Research and Development Expenses. Research and development expenses include 
costs associated with the development of new processes and the definition, 
design and development of standard products. The Company also expenses 
prototype wafers and new production mask sets related to new products as 
research and development costs until products based on new designs are fully 
characterized by the Company and are demonstrated to support published data 
sheets and satisfy reliability tests.

The Company's research and development expenses increased $1.7 million or 41% 
to $5.8 million for the quarter ended March 31, 1999 from $4.1 million for the 
comparable period in 1998.  As a percentage of net revenues, research and 
development expenses represented 14% of net revenues for the quarter ended 
March 31, 1999 as compared to 13% of net revenues for the quarter ended 
March 31, 1998.  The increase in research and development expenses was 
primarily due to increased engineering staffing costs associated with the 
acquisition of Synergy. The Company believes that the development and 
introduction of new standard products is critical to its future success and 
expects that research and development expenses will increase on a dollar basis 
in the future.

Selling, General and Administrative Expenses.  Selling, general and 
administrative expenses increased on a dollar basis to approximately $5.8 
million or 14% of net revenues for the quarter ended March 31, 1999 from $5.5 
million or 17% of net revenues for the comparable period in 1998.  The dollar 
increase during the quarter ended March 31, 1999 was principally attributable 
to higher commissions, advertising and other administrative expenses 
associated with the growth of the Company's revenues. The Company expects that 
selling, general and administrative expenses will increase on a dollar basis 
in the future.

Other Income (Loss), Net. Other income (loss), net reflects interest income 
from investments in short-term investment grade securities offset by interest 
expense incurred on line of credit borrowings and term notes. Other income 
(loss), net decreased by $348,000 to a net loss of $4,000 for the quarter 
ended March 31, 1999 from a net income of $344,000 for the comparable period 
in 1998. The decrease was due to an increase in average long-term debt 
associated with the Synergy acquisition. The Company expects to continue to 
utilize term financing as appropriate to finance its capital equipment needs.

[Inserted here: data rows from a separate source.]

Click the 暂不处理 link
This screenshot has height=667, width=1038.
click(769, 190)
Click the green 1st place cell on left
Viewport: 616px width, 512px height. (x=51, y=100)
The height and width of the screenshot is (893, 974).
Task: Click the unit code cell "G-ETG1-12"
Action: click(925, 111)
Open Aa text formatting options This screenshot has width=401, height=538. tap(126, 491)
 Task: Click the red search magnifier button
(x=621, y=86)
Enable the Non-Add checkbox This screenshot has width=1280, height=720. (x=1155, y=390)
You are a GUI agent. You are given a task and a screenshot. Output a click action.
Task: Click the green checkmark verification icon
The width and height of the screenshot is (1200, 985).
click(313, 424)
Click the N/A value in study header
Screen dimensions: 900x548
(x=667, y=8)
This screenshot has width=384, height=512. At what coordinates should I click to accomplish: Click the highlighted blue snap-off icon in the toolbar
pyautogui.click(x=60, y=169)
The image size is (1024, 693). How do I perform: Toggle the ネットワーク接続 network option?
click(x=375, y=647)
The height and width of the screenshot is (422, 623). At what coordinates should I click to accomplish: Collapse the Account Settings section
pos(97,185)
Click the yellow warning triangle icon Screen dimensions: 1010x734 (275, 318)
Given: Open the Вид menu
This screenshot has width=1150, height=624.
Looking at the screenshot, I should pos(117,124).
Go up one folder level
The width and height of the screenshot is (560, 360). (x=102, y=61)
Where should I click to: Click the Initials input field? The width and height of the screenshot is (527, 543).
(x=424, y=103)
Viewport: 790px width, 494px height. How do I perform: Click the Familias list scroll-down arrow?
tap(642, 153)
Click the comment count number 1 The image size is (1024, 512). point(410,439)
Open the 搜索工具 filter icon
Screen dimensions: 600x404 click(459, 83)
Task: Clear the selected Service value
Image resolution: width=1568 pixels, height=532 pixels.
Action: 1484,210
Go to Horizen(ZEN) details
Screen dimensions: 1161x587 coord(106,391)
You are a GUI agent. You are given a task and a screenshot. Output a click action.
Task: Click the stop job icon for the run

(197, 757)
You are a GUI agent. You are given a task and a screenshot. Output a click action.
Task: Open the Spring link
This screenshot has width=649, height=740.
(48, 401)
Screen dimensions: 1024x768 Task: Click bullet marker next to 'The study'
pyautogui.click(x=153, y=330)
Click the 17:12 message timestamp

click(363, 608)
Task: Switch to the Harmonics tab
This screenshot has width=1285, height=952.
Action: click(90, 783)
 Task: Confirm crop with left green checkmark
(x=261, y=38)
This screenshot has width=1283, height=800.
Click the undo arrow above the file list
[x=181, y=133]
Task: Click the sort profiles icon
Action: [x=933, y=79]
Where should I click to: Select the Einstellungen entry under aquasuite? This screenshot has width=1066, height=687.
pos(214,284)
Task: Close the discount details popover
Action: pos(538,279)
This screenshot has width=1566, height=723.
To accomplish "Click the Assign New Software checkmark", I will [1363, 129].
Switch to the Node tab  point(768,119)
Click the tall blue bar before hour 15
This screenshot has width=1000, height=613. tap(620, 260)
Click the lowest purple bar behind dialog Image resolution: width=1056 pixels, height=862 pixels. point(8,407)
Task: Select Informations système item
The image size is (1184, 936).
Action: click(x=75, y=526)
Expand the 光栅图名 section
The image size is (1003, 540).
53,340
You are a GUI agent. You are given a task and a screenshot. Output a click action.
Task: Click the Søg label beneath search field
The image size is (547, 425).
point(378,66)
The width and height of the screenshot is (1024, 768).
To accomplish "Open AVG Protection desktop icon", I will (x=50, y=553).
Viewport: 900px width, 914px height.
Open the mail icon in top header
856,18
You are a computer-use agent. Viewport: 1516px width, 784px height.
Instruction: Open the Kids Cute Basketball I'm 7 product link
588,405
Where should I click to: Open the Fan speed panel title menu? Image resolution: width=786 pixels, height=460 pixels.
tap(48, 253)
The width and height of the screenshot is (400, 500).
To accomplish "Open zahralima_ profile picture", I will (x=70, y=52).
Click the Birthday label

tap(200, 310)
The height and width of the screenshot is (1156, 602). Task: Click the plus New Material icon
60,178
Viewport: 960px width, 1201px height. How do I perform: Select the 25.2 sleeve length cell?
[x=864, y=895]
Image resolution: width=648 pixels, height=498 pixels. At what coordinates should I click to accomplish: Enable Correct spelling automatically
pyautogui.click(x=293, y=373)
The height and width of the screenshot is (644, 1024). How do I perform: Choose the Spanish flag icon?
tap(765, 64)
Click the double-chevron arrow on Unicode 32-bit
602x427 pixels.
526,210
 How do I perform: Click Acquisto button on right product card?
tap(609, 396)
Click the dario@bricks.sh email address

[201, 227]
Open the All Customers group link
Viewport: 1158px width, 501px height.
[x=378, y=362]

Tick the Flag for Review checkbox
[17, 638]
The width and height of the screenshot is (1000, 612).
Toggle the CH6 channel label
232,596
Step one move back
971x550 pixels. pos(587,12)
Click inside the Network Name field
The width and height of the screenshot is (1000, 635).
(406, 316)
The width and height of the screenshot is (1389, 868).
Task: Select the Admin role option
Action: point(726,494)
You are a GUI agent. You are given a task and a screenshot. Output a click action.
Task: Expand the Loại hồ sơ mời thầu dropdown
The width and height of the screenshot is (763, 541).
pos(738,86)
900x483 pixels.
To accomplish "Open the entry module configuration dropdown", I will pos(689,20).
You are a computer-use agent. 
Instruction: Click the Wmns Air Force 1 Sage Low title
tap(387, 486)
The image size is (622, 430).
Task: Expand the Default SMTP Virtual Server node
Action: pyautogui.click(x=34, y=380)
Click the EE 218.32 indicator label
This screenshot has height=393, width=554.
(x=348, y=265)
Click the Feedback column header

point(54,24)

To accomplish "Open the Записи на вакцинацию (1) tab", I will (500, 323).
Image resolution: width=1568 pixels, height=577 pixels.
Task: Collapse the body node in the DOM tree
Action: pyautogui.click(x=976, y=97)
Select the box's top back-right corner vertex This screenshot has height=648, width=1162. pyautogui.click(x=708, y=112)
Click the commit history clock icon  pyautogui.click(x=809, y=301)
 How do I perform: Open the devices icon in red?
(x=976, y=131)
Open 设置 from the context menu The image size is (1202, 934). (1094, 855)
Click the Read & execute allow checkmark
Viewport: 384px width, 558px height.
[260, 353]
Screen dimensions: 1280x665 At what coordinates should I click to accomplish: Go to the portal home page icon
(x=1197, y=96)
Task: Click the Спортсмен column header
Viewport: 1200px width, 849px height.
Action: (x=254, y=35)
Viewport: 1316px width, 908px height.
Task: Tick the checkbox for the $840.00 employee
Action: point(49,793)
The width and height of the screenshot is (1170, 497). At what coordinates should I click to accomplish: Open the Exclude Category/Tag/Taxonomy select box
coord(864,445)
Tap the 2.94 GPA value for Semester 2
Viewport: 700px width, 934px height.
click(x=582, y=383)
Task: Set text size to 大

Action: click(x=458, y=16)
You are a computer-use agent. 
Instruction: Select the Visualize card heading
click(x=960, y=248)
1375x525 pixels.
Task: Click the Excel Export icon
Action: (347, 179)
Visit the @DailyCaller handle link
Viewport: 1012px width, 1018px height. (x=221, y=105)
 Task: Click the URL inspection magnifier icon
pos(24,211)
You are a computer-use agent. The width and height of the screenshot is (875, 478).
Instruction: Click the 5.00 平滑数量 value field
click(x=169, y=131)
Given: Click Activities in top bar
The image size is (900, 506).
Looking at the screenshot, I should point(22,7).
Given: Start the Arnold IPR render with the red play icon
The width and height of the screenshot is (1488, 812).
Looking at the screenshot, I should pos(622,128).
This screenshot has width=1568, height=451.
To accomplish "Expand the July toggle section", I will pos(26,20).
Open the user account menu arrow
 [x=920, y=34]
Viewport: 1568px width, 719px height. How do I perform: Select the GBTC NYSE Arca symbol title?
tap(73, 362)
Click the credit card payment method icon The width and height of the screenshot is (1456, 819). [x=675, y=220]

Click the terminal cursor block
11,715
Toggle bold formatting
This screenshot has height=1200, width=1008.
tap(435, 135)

Provision for Income Taxes.   For the quarters ended March 31, 1999 and 1998, 
the provision for income taxes was 33% and 34%, respectively, of income before 
taxes. The income tax provision for such interim periods reflects the 
Company's estimated annual income tax rate. The estimated tax rate reduction 
from the prior comparable period represents estimated increased utilization of 
federal and state research and development credits, and state manufacturing 
credits.

Liquidity and Capital Resources 

Since inception, the Company's principal sources of funding have been its cash 
from operations, bank borrowings and sales of common stock. Principal sources 
of liquidity at March 31, 1999 consisted of cash and short-term investments of 
$32.2 million and bank borrowing arrangements. Borrowing agreements consisted 
of (i) $5.0 million under a revolving line of credit, of which all was unused 
and available at March 31, 1999, and (ii) $20.0 million under a non-revolving 
line of credit of which there was $7.3 million outstanding at March 31, 1999.  
The two lines of credit are covered by the same loan and security agreement. 
This agreement expires on September 30, 1999, subject to automatic renewal on 
a month to month basis thereafter unless terminated by either party upon 30 
days notice. Borrowings are collateralized by substantially all of the 
Company's assets. The agreement contains certain restrictive covenants that 
include a restriction on the declaration and payment of dividends without the 
lender's consent. The Company was in compliance with all such covenants at 
March 31, 1999.

The non-revolving bank line of credit that is covered by the loan agreement 
described above, can be used to fund purchases of capital equipment whereby 
the Company may borrow up to 100% of the cost of such equipment. Amounts 
borrowed under this credit line are converted to four-year installment notes. 
All equipment notes are collateralized by the equipment purchased and bear 
interest rates of, at the Company's election, a fixed rate based on the four-
year U.S. Treasury Bill rate (5.19% at March 31, 1999) plus 3.0% or an annual 
adjustable rate based on the one-year U.S. Treasury Bill rate (4.71% at March 
31, 1999) plus 3.0%. 

                                       10
<PAGE>

ITEM 2.  MANAGEMENT'S DISCUSSION AND ANALYSIS OF FINANCIAL CONDITION AND 
         RESULTS OF OPERATIONS (continued)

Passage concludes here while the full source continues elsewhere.